Since a vector already encodes information about the direction, this makes it easy to move a point in terms of that vector.

I mentioned earlier that in its raw form, the direction of the vector is dependent on its magnitude. Let’s temporarily call this the ‘directional’ vector.

Meaning for a 1D point at position 1, the directional vector is +1.

So moving the point by 1 directional unit moves it to 2. Moving it another unit length moves it to 3. Then 4. Then 5. Etc.

But if the point had the initial position 2, the directional vector would be +2. Moving it in that direction by 1 directional unit moves it to 4. Then 6. Then 8.

This presents a problem because even though both directional vectors point in the same direction, their lengths are not the same and therefore the distance per unit move is not the same.

Additionally, only when the directional vector has a length of 1 does it correspond nicely to our own measurement system (studs, meters, feet, etc.). This is desirable because it makes conversions between the “directional” unit and the measurement system easy.

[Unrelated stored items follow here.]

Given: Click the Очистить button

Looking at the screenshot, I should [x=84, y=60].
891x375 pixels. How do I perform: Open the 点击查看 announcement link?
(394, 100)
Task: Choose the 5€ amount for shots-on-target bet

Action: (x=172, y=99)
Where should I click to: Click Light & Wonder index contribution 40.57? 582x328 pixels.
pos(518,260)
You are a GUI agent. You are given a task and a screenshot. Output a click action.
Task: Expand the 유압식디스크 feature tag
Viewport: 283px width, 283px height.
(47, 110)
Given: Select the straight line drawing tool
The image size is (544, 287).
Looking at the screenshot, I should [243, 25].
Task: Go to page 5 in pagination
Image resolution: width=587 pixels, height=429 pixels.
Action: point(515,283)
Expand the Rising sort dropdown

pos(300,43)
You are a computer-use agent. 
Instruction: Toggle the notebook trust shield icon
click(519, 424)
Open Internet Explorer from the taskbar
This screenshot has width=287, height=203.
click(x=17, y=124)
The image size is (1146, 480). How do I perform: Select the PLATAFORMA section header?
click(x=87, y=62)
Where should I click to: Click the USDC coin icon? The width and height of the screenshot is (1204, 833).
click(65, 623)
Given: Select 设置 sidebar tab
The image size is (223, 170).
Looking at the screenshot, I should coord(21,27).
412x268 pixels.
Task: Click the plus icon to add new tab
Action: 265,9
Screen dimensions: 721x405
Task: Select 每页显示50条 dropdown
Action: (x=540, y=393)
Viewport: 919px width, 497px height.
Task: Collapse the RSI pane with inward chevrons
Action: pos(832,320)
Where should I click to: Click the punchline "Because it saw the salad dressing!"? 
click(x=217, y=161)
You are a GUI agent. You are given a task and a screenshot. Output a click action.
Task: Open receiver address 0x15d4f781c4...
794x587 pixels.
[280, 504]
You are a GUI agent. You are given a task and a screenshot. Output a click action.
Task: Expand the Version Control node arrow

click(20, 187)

For instance, given directional vector +1, if we wanted to move a point +12.345 meters, we can just multiply it by 12.345. Since 12.345 unit lengths of the directional vector of length 1 corresponds to 12.345 meters.

On the other hand, if the directional vector is +2, we would have to multiply it by 6.1725 to move the point 12.345 meters.

This is the idea behind the ‘unit vector’ (also known as the ‘direction vector’).

If a vector is normalized to a length of 1, then just the direction is extracted. And the result is a unitless vector that proportionately scales in each dimension when multiplied with a scalar.


The unit vector can be calculated by dividing each axis by the magnitude of the vector.

In the 1D example, this isn’t apparent because the magnitude of the vector is the same as the length of its one dimension.

Moving up to 2D, we can see this. For the point (4, 3) which has a magnitude of 5, the unit vector is:

\hat{v} = (\frac{4}{5}, \frac{3}{5}) = (0.8, 0.6)

Lua
local v2 = Vector2.new(4, 3)
local unit = v2.Unit
print(unit)
-- 0.800000012, 0.600000024

Now to move n studs in the desired direction, we just multiply it by the desired distance. So for the starting position (0, 0), the final positions are:

Lua
print(Vector2.new(4, 3).Unit * 5) --equivalent to position vector
print(Vector2.new(4, 3).Unit * 10)
print(Vector2.new(4, 3).Unit * 25)
print(Vector2.new(4, 3).Unit * 100) 
print(Vector2.new(4, 3).Unit * -100) --move in opposite direction
-- 4, 3
-- 8, 6
-- 20, 15.000001
-- 80, 60.0000038
-- -80, -60.0000038

Since the unit vector is still dependent on the difference in position between two points, it is undefined when the vector length is 0.

Lua
print(Vector2.new().Unit)
print(Vector3.new().Unit)
-- NAN, NAN
-- nan, nan, nan